Before calculating the resolution, convert the given wavelengths from nanometers (nm) to meters (m), as the aperture diameter is in meters. One nanometer is equal to $$10^{-9}$$ meters.

$$ \lambda_{\text{infrared}} = 1,000 \text{ nm} = 1,000 \times 10^{-9} \text{ m} = 1 \times 10^{-6} \text{ m} $$

$$ \lambda_{\text{violet}} = 400 \text{ nm} = 400 \times 10^{-9} \text{ m} = 4 \times 10^{-7} \text{ m} $$

**step3 Calculate the theoretical resolution for the near-infrared region**

Substitute the wavelength for the near-infrared region ($$\lambda_{\text{infrared}}$$ = $$1 \times 10^{-6}$$ m) and the aperture diameter ($$D$$ = 1 m) into the resolution formula.

$$ \theta_{\text{infrared}} = 1.22 \times \frac{1 \times 10^{-6} \text{ m}}{1 \text{ m}} $$

$$ \theta_{\text{infrared}} = 1.22 \times 10^{-6} \text{ radians} $$

**step4 Calculate the theoretical resolution for the violet region**

Substitute the wavelength for the violet region ($$\lambda_{\text{violet}}$$ = $$4 \times 10^{-7}$$ m) and the aperture diameter ($$D$$ = 1 m) into the resolution formula.

$$ \theta_{\text{violet}} = 1.22 \times \frac{4 \times 10^{-7} \text{ m}}{1 \text{ m}} $$

$$ \theta_{\text{violet}} = 4.88 \times 10^{-7} \text{ radians} $$

**step5 Compare the resolutions**

Compare the calculated angular resolutions for both wavelengths.
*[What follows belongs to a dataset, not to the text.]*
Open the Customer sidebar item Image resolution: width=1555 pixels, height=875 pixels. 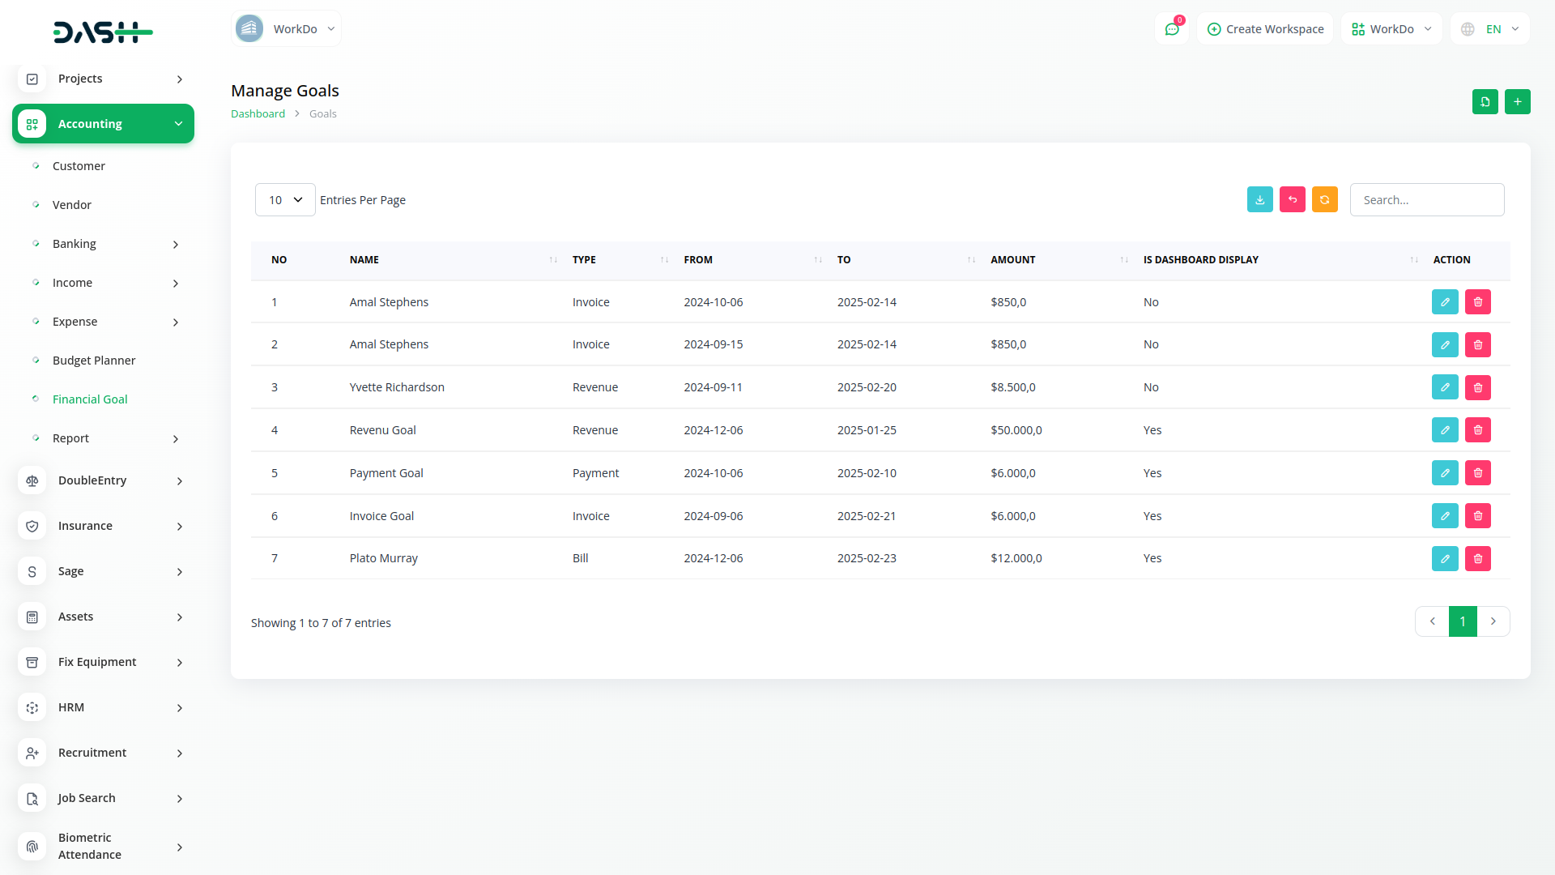[79, 166]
A smaller angle indicates a better (finer) resolution, meaning the telescope can distinguish between objects that are closer together.

$$ \theta_{\text{infrared}} = 1.22 \times 10^{-6} \text{ radians} $$

$$ \theta_{\text{violet}} = 4.88 \times 10^{-7} \text{ radians} $$

To facilitate comparison, we can express both values with the same power of 10.
$$ \theta_{\text{infrared}} = 12.2 \times 10^{-7} \text{ radians} $$
Since $$4.88 \times 10^{-7} \text{ radians} < 12.2 \times 10^{-7} \text{ radians}$$, it means $$ \theta_{\text{violet}} < \theta_{\text{infrared}} $$.

Therefore, the telescope's theoretical resolution is better (finer) when observing in the violet region of the spectrum compared to the near-infrared region.